• **Instructions for the task**
Your job is to report every line of the entries that has "field".

• **The data**

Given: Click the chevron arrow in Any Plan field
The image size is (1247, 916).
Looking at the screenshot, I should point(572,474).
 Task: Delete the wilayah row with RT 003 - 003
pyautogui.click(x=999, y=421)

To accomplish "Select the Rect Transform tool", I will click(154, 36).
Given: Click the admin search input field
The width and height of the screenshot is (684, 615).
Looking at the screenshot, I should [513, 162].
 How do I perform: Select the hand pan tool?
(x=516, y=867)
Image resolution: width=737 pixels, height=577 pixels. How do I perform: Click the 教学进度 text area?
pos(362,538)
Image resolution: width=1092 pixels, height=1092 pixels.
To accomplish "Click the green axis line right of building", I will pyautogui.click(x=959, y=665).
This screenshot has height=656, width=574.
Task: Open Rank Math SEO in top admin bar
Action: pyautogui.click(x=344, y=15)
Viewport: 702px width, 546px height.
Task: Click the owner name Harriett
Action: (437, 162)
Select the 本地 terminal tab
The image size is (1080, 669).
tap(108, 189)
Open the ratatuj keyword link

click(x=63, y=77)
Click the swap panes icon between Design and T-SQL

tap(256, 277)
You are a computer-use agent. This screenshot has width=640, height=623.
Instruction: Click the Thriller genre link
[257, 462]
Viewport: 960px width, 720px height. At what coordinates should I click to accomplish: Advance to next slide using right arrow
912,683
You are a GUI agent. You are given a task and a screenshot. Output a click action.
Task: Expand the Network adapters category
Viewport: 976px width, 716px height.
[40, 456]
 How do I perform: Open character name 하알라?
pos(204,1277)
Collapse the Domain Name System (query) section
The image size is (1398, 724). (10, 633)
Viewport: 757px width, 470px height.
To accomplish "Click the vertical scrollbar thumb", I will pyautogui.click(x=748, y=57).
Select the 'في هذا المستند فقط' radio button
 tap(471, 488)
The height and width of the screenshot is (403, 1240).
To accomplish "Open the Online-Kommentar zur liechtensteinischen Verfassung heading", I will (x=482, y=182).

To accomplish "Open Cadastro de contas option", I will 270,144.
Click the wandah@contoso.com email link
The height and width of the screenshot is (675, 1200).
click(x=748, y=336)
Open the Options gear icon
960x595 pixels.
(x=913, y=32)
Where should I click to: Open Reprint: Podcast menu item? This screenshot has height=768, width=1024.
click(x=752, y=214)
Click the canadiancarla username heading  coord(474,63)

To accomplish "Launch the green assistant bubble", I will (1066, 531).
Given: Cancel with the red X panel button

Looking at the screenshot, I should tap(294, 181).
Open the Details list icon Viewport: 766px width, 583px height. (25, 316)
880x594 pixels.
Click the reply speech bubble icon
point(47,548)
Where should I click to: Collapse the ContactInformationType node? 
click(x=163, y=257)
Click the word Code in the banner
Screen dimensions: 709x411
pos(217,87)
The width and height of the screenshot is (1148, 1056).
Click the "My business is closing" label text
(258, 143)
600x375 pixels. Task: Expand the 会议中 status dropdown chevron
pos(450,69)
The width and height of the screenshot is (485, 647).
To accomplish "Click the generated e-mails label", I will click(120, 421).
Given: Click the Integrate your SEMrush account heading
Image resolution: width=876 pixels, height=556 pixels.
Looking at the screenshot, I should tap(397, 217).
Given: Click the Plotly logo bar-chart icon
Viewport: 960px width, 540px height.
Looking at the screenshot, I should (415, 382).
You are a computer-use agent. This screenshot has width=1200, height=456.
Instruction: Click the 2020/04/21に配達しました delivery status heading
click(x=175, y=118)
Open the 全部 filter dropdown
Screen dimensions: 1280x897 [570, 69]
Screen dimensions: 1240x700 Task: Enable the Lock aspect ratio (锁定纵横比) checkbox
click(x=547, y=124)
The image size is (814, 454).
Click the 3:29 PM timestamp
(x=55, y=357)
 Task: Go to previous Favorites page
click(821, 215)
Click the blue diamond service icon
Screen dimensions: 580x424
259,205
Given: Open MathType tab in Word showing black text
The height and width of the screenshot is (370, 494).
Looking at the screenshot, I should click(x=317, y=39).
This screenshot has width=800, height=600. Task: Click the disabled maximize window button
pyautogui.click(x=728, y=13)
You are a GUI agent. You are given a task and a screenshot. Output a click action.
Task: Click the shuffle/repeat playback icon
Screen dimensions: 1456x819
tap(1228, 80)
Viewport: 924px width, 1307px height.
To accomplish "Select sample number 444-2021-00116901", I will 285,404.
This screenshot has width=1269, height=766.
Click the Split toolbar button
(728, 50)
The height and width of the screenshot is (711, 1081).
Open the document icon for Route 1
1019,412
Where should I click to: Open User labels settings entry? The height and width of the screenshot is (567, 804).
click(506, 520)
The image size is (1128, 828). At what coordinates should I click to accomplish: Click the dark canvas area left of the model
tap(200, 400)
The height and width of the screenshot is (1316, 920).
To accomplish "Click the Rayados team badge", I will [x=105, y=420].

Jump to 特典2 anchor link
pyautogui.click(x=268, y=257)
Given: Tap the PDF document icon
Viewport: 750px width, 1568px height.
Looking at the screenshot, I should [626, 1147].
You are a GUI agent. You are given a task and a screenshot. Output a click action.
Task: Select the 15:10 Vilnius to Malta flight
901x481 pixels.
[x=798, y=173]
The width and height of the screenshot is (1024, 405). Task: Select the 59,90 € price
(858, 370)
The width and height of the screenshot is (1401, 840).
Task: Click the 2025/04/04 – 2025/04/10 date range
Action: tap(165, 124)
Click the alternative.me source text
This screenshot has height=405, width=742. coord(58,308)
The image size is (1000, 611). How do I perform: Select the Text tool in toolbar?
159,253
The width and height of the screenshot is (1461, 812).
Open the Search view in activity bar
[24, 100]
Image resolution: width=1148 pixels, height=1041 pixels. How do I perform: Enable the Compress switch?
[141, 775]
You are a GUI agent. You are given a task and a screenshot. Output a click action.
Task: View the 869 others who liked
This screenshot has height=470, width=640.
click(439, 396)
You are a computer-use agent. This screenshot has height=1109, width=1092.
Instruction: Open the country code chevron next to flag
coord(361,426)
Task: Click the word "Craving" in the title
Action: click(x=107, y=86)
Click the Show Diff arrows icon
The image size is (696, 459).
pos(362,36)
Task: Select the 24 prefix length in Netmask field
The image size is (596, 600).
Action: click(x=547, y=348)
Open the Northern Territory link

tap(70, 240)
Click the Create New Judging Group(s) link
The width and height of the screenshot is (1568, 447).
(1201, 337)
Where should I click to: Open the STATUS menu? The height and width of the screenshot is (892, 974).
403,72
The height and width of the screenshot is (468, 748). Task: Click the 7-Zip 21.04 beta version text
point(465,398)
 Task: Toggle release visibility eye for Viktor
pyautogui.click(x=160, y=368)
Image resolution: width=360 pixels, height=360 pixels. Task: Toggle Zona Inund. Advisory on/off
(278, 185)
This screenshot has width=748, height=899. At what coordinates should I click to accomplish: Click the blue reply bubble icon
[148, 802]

• **Written solution**
Given: Click the chevron arrow in Any Plan field
Given: Click the admin search input field
Task: Select the 24 prefix length in Netmask field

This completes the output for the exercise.